Why does my doctor keep billing me?

   

Q. My doctor charged $268. Tricare allowed $192.50 and sent me a check for 75 percent, or $144.38. I paid the doctor $192.50 plus the 15 percent surcharge, for a total of $221.38. Now the doctor is demanding another $46.62, making the total the amount of his original bill, and says he’ll turn my account over to a collection agency if I don’t pay. It’s my understanding that federal law doesn’t allow him to do that. What should I do?

You are correct. The doctor may not charge you more than 15 percent over the amount Tricare allowed. If he sees Medicare patients, he is aware that the Limiting Charge law applies to Medicare claims; he needs to learn that it applies to Tricare claims also.

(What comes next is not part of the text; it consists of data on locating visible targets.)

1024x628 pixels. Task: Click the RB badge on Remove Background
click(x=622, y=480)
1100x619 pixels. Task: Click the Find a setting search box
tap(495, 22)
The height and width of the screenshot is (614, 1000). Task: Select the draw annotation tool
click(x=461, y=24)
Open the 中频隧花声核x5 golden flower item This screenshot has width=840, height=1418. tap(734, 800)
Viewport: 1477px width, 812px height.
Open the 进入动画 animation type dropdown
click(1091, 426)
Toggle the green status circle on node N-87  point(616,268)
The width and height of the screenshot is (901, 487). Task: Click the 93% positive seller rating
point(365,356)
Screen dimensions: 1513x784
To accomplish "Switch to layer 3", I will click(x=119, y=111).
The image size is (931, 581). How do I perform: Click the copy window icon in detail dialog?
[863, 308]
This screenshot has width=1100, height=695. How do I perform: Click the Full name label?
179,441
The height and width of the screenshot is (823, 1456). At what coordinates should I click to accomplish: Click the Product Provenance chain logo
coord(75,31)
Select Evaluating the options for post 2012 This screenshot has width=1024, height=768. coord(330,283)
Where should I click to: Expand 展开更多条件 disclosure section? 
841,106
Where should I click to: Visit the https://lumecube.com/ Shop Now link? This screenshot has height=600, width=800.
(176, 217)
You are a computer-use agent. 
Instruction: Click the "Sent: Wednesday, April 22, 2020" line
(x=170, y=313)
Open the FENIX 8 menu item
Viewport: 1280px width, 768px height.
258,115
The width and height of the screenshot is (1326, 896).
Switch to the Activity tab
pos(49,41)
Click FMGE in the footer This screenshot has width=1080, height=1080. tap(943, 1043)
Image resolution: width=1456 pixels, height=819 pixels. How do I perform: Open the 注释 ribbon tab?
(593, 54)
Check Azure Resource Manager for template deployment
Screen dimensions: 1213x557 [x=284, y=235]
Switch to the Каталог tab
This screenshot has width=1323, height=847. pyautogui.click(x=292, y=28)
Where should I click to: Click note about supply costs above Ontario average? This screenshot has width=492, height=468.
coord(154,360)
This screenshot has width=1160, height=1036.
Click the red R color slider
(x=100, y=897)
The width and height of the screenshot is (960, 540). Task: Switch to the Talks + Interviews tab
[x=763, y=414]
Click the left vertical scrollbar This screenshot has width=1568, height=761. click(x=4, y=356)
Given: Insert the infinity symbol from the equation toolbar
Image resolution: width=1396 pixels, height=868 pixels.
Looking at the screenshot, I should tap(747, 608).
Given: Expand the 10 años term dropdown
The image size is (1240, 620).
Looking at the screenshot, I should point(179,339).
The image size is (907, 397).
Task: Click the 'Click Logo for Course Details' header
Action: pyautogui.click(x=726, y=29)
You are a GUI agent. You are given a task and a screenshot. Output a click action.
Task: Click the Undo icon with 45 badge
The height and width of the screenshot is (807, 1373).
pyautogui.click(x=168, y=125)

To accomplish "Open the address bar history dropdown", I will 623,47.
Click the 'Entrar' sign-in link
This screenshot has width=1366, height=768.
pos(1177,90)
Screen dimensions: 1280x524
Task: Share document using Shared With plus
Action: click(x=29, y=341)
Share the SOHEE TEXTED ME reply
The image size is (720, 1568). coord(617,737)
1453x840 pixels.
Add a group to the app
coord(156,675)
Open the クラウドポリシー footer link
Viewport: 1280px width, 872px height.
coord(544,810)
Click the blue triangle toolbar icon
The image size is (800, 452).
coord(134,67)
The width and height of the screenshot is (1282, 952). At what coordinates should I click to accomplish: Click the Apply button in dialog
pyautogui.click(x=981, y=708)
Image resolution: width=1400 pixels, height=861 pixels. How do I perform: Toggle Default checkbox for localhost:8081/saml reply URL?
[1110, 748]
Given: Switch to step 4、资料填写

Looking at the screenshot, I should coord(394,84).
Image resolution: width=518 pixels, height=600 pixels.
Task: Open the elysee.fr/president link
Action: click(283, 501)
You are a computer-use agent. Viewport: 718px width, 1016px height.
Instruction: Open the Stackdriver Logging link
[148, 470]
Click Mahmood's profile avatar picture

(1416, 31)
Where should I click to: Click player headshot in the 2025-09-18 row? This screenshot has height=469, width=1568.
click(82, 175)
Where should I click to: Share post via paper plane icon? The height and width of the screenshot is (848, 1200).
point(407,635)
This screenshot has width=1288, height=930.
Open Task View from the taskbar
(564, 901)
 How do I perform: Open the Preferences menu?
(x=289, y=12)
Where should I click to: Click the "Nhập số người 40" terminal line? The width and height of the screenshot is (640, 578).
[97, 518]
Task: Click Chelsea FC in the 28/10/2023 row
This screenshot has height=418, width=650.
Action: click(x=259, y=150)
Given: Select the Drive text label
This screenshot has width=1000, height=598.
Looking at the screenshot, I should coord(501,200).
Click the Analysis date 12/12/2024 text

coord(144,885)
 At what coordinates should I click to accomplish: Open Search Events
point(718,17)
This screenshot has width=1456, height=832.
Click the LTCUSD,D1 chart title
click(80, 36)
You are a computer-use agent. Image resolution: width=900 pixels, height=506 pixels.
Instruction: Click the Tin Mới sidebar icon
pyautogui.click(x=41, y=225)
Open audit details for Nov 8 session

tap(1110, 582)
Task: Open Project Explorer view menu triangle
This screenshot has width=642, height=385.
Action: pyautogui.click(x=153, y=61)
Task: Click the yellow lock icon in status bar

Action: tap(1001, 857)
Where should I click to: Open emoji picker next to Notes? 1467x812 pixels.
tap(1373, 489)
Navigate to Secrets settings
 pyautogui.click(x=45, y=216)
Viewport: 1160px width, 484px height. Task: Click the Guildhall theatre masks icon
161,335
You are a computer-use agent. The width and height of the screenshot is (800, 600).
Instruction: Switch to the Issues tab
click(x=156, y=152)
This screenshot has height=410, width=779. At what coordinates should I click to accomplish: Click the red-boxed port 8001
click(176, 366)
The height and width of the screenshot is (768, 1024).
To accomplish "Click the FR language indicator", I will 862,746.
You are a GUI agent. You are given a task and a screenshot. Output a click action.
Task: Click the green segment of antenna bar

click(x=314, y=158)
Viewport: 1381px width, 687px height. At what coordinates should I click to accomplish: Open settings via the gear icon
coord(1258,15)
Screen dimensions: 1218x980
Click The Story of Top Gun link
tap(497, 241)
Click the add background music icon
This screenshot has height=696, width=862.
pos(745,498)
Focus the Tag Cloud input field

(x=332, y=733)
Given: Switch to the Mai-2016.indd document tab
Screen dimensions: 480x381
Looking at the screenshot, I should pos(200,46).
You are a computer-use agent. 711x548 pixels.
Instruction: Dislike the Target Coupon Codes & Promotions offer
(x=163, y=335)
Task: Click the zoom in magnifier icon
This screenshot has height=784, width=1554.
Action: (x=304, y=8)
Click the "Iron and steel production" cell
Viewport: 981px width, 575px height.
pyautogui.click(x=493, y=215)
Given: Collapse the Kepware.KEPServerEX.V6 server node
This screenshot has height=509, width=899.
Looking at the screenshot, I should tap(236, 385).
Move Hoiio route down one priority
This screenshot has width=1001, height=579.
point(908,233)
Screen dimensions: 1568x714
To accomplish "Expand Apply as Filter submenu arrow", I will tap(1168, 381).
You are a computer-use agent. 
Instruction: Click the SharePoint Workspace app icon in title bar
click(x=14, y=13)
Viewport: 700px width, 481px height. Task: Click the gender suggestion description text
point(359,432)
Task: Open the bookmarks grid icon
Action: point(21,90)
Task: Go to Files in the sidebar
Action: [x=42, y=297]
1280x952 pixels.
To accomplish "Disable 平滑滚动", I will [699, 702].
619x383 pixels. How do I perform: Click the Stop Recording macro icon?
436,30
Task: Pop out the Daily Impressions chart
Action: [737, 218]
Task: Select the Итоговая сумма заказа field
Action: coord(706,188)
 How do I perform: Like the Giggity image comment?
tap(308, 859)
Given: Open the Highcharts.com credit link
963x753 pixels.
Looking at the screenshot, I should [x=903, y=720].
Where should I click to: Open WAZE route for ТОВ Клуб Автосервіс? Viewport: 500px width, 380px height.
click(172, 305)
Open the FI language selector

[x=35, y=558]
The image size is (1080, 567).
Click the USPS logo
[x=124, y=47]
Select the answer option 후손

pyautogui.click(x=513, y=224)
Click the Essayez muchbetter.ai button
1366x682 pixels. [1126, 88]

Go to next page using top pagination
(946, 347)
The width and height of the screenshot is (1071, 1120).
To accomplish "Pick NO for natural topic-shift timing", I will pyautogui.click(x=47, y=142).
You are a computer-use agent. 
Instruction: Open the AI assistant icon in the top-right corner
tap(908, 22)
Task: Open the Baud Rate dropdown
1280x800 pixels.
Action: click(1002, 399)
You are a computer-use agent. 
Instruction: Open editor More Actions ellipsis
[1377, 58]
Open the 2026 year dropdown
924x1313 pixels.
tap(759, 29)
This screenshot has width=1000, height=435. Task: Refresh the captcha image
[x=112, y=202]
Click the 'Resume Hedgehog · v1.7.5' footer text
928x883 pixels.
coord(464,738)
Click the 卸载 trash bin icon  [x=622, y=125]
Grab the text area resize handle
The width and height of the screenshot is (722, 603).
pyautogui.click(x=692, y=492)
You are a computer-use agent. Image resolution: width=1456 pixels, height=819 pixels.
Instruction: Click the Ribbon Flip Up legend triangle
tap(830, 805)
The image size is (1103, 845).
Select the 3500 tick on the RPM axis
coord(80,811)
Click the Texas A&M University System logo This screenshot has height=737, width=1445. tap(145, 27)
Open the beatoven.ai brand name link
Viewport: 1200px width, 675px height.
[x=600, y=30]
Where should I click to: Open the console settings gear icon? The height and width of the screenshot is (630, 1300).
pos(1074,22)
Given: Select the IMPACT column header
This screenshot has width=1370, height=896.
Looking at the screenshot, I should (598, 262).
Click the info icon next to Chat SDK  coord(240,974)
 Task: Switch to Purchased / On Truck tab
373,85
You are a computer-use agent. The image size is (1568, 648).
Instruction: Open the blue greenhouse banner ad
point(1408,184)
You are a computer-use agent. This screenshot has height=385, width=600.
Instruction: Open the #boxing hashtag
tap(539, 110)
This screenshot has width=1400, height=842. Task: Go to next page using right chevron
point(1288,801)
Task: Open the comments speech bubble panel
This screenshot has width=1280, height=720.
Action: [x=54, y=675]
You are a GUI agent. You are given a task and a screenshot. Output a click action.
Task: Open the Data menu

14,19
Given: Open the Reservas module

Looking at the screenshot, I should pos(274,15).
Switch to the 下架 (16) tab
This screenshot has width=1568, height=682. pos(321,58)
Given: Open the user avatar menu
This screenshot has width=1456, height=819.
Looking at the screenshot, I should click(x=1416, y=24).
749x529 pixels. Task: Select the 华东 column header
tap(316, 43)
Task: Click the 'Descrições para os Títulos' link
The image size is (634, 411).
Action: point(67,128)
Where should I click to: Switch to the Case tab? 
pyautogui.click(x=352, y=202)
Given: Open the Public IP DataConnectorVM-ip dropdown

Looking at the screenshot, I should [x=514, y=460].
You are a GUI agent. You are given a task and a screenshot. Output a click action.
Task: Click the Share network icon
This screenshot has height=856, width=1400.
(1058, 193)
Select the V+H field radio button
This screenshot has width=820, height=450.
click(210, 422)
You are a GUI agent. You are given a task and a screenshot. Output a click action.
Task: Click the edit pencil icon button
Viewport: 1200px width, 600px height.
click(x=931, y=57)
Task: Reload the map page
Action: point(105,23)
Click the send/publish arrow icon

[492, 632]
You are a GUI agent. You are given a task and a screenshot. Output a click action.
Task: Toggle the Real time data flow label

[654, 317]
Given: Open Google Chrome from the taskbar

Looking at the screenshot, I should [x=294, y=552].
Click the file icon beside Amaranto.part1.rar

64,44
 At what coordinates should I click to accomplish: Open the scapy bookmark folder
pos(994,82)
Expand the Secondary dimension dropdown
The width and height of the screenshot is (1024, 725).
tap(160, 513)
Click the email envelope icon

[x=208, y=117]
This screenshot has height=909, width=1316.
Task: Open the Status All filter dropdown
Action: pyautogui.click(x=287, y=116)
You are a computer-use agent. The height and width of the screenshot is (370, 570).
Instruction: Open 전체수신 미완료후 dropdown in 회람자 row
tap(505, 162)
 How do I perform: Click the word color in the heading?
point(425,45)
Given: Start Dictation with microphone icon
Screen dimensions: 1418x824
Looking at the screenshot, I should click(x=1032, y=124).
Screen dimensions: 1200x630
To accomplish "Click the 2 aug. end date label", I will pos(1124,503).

You should send a report to the Tricare office that processed your claim. The address is on the Tricare Explanation of Benefits form. Include a copy of the EOB and any “balance due" notices from the doctor. If the doctor persists, report him again.

It is unfortunate that the law will not allow Tricare to do more than write to the doctor and explain the federal law. Beyond that, all it can do is threaten to discontinue his status as a Tricare-authorized provider and threaten to cancel his ability to participate in other federal programs such as Medicare.

The doctor may be unaware of what his billing clerk is doing. You might consider writing or talking with him about it.